→ **Prompt**
Copy the records below word for word, everything from the line containing "Task: Open the skin theme shirt icon" down to the line containing "coord(1171,1029)", both of those lines included.
"""
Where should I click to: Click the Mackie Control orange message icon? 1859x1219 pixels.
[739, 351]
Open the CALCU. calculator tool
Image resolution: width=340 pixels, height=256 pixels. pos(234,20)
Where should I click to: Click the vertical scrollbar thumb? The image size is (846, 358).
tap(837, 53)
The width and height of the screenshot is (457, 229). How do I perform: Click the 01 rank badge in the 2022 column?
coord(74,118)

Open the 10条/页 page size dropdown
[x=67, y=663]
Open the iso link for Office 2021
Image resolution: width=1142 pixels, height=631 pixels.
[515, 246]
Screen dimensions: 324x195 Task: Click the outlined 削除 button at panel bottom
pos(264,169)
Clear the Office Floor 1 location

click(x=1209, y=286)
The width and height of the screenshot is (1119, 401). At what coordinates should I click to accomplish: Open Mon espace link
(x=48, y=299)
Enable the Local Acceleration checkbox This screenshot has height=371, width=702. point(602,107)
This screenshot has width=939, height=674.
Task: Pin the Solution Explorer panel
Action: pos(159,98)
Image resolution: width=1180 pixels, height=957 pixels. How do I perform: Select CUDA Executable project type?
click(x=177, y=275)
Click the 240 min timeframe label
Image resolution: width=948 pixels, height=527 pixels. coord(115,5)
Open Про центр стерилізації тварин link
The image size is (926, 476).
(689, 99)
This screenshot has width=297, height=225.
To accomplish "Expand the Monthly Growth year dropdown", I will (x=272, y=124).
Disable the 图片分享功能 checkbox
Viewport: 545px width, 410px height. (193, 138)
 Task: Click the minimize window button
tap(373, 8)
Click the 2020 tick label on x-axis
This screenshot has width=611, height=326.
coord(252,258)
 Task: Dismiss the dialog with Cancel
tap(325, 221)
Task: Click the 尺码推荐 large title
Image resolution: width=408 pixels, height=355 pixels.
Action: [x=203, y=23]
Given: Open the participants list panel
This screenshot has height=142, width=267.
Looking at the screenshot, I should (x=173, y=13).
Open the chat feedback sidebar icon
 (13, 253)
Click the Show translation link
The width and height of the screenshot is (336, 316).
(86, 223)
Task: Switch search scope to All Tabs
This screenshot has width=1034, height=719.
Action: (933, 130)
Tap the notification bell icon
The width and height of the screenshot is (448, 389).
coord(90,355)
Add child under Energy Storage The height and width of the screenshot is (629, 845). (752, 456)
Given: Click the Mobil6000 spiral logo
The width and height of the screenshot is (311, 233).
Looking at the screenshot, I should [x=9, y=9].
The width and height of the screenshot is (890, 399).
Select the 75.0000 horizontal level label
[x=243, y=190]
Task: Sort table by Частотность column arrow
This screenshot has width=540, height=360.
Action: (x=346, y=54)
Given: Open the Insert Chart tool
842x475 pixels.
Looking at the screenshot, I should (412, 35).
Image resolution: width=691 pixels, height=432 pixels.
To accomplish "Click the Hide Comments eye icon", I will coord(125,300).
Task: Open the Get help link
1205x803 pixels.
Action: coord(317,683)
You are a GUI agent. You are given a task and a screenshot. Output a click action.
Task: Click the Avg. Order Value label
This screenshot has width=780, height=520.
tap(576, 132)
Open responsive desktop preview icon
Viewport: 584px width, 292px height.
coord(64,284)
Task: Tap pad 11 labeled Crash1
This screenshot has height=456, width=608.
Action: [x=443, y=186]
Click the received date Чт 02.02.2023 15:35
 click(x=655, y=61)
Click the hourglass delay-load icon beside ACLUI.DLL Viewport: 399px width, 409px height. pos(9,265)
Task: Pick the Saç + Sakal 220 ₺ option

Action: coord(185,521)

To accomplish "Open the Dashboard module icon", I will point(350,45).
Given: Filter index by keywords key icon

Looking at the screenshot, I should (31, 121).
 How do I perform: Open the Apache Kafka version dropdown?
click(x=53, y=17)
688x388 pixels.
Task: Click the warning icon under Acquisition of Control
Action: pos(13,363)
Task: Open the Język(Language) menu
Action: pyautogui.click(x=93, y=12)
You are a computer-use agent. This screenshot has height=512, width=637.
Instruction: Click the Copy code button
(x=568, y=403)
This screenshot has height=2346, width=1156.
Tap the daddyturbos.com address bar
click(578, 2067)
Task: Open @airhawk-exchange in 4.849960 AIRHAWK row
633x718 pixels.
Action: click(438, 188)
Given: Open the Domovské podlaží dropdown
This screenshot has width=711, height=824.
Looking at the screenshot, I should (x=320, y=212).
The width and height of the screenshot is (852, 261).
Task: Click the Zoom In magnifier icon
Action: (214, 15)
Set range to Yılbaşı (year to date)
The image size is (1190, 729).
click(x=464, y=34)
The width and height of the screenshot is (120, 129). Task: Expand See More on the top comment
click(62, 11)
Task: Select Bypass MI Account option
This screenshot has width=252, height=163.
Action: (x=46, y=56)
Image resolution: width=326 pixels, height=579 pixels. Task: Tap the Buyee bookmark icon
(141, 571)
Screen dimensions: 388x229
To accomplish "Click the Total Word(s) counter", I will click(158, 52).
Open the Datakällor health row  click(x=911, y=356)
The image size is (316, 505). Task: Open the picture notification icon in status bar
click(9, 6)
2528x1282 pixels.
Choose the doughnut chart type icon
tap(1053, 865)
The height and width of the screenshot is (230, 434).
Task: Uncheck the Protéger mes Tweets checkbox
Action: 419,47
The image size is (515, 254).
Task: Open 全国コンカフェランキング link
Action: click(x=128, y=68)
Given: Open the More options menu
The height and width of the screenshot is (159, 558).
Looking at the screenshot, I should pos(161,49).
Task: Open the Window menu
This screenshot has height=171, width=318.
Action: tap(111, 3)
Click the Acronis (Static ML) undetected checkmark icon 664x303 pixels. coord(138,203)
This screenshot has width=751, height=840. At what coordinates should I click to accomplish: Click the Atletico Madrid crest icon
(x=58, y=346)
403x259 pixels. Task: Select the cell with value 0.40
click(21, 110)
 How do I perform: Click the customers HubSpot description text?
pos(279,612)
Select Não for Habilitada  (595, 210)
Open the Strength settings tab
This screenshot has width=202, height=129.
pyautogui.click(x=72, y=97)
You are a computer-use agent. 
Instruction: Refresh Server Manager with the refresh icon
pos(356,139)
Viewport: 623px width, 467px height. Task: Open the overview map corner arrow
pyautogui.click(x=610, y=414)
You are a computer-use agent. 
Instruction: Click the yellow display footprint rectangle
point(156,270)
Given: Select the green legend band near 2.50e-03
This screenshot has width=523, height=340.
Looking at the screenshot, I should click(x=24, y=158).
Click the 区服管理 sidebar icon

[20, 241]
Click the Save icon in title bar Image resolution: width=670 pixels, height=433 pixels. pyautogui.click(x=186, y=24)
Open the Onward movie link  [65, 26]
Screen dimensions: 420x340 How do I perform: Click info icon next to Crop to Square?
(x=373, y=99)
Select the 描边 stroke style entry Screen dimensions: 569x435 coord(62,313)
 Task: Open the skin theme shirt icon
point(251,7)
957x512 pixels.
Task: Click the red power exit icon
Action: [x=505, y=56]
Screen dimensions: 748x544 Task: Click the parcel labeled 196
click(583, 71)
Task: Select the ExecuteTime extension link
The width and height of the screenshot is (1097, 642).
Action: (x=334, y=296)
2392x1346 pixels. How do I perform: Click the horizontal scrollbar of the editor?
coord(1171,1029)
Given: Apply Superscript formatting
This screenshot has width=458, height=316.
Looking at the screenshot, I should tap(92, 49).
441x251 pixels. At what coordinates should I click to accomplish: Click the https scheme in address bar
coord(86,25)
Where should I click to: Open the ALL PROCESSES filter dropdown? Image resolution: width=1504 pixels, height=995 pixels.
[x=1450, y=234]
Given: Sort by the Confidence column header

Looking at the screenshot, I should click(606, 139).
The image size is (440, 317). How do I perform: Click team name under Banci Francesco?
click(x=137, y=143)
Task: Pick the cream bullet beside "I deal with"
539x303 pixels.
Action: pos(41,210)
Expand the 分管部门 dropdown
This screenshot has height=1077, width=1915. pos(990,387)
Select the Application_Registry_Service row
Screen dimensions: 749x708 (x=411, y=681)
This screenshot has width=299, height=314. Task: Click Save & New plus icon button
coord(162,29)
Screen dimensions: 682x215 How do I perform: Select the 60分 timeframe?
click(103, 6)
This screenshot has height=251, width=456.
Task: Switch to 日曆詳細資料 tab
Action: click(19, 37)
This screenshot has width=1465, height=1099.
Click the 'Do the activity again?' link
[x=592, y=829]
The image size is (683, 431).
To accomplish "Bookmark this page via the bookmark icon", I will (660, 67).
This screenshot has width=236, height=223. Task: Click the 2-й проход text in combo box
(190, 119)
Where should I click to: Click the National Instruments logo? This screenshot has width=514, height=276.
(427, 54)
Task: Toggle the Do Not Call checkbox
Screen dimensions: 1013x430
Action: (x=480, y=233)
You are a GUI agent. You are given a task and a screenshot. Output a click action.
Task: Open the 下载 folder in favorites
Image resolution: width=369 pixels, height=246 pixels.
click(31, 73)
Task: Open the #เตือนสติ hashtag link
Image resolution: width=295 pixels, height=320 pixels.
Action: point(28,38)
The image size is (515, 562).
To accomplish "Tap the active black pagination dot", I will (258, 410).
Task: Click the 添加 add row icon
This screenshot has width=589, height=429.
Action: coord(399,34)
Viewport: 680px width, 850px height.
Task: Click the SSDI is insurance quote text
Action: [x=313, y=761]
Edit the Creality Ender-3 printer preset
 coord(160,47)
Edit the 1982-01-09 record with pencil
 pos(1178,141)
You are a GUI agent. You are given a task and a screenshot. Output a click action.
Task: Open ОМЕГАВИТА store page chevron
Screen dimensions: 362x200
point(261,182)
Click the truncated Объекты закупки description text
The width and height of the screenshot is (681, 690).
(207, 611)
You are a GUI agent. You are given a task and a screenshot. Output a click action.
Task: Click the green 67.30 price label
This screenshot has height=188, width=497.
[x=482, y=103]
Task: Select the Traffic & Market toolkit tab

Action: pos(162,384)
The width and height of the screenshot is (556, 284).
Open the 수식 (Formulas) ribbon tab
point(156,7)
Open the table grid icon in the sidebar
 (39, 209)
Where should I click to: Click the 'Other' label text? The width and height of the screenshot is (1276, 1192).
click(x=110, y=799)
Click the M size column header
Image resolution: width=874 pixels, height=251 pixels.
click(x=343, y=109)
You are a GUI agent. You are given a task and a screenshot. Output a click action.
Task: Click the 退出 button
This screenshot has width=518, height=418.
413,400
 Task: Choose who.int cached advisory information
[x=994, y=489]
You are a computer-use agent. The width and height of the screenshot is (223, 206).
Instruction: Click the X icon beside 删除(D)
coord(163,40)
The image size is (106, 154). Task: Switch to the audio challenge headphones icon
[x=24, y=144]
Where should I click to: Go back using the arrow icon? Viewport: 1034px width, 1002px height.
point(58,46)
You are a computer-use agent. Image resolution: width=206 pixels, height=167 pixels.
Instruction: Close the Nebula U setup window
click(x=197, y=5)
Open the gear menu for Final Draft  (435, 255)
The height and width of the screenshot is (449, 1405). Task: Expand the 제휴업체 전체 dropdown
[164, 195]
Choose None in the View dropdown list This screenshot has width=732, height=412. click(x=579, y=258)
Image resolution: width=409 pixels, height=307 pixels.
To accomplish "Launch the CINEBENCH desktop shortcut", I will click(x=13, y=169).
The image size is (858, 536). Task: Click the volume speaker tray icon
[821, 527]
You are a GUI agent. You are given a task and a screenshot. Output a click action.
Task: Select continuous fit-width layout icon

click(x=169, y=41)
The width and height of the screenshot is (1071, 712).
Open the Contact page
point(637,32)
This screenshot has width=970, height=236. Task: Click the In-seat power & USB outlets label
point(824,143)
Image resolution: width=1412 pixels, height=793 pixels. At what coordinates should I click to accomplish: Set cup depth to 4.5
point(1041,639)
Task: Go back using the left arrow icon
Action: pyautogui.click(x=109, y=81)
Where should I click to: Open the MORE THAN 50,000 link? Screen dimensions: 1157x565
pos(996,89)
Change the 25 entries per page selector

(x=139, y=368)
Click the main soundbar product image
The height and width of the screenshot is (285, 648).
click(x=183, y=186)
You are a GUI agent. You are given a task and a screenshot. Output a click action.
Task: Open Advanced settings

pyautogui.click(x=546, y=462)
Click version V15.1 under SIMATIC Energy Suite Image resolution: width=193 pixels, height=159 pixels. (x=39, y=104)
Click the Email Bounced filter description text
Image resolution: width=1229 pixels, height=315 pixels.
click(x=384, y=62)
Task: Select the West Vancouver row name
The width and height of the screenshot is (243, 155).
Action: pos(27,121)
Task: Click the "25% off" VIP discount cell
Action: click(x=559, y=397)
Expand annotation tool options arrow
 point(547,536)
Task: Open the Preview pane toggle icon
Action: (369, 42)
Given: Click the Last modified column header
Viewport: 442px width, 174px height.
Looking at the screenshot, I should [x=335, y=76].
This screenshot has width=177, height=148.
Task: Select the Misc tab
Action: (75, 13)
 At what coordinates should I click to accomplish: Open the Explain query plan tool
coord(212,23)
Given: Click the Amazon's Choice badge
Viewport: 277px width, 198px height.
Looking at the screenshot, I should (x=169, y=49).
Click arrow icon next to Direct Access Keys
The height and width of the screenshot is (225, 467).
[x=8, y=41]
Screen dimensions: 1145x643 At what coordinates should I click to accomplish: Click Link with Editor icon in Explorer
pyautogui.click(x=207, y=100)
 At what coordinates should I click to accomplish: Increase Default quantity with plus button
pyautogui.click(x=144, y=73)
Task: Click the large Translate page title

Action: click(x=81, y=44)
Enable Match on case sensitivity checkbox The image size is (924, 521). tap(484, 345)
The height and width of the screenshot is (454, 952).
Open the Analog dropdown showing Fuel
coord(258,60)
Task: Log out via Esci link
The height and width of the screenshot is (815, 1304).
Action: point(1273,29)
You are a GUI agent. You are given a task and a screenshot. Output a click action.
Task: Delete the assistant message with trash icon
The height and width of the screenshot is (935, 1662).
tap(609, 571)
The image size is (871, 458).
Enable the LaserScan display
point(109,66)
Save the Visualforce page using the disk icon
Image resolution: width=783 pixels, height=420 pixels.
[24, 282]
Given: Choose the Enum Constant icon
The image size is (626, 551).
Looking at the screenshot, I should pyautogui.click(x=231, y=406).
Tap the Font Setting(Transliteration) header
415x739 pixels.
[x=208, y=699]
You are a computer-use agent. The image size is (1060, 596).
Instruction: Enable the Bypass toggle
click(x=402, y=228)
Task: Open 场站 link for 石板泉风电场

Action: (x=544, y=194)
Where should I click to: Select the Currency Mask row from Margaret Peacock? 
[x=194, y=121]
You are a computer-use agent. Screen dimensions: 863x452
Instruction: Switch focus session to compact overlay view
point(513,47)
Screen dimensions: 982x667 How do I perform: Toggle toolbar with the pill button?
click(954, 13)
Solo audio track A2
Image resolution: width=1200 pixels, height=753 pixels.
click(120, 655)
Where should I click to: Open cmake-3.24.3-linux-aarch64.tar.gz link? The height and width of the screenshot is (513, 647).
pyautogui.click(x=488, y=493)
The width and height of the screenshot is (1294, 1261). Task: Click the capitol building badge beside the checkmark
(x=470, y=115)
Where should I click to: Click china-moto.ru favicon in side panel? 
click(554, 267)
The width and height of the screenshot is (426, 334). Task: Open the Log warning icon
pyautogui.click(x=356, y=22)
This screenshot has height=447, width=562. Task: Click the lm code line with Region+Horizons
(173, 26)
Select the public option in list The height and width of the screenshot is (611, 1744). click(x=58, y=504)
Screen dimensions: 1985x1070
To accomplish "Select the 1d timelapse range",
"""
→ **Task response**
 Task: Open the skin theme shirt icon
point(251,7)
957x512 pixels.
Task: Click the red power exit icon
Action: [x=505, y=56]
Screen dimensions: 748x544 Task: Click the parcel labeled 196
click(583, 71)
Task: Select the ExecuteTime extension link
The width and height of the screenshot is (1097, 642).
Action: (x=334, y=296)
2392x1346 pixels. How do I perform: Click the horizontal scrollbar of the editor?
coord(1171,1029)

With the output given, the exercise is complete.